Hedge-fund boss Elena Ambrosiadou buys superyacht Maltese Falcon |
Date: Monday, November 2, 2009
Author: Kate Wallsh, Timesonline.co.uk
Hedge-fund manager Elena Ambrosiadou has emerged as the mystery buyer of the Maltese Falcon, one of the world’s largest private yachts.
Greek-born Ambrosiadou, who runs Ikos Asset Management, bought the 289ft yacht from the American venture capitalist Tom Perkins in a deal believed to be worth £60m. Perkins was reported to have sold the yacht in August, but the new owner has never been named.
Ambrosiadou, 51, who divides her time between Cyprus, Greece and London, told The Sunday Times: “I chartered her with some friends last year and then last April I crossed the Atlantic with Tom, which took eight days. I fell in love with her — everyone falls in love with her sleek lines and signature masts.”

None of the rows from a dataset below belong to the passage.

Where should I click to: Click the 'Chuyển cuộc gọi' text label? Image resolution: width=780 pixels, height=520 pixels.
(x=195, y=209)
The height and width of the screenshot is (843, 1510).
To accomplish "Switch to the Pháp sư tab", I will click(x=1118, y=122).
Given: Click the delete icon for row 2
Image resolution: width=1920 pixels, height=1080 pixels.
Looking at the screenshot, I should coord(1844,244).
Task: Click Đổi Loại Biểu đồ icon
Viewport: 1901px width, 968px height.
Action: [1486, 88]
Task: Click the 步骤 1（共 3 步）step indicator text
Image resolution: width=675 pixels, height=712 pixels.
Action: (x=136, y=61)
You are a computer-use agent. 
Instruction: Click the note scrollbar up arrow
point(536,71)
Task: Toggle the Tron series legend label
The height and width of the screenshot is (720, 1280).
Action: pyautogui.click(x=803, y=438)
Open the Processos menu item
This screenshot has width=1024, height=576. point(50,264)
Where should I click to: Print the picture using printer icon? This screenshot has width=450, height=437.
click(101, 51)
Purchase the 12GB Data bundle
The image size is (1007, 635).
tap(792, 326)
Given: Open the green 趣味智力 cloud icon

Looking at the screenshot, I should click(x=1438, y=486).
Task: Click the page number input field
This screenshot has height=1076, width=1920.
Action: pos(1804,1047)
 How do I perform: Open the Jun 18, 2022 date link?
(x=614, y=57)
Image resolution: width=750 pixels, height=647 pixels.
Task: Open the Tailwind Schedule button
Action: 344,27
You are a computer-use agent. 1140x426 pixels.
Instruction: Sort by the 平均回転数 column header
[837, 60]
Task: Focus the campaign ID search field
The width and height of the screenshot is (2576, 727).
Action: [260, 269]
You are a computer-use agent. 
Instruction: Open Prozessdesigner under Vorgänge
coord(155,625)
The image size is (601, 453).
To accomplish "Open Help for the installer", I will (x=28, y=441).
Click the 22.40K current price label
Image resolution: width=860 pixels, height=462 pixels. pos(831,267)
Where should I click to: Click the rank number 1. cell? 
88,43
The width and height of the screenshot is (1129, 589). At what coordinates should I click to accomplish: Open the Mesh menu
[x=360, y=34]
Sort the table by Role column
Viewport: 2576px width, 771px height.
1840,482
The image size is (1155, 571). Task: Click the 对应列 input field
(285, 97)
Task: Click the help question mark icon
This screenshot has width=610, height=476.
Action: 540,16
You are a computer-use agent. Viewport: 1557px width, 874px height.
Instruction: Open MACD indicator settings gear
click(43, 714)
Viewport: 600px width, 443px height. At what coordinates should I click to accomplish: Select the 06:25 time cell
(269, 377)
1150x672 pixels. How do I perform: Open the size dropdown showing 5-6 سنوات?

Ambrosiadou will use the yacht for only a few weeks a year — “I work 16 hours
a day, seven days a week. I doubt if I’ll be spending much time on her”.
Otherwise, the yacht can be chartered for £375,000 a week. “This is an
enterprise,” she said.
Perkins built the Maltese Falcon four years ago as his own vision of the perfect yacht, basing it on an idea for a modern version of the clipper ships — fast merchant sailing vessels like the Cutty Sark.
It is named after the Dashiell Hammett crime novel and the Humphrey Bogart film version. The yacht’s trademark is its giant carbon-fibre masts, which have a suite of computer-operated sails. The boat has a crew of 18, but the sophisticated sail system means everything can be controlled by one person. Perkins, whose venture-capital firm helped finance the founding of Google, the internet search engine, wrote some of the sail software himself.
The Maltese Falcon has six guest cabins, eight crew cabins, a gym and a sculpture of a vintage Bugatti racing car. For fun, it carries two 32ft Pascoe RIB tenders (with water skis), four Laser sailing boats, and a 14ft Castoldi tender. The yacht also had a mini-submarine, but it is thought that Perkins plans to keep this.
Ambrosiadou, with an estimated fortune of £200m, founded Ikos with husband Martin Coward in 1992. A chemical engineer by training, she achieved early success at BP, becoming its youngest-ever senior international executive at 27.
Ambrosiadou moved Ikos Asset Management to Cyprus last year but still has offices in London and New York.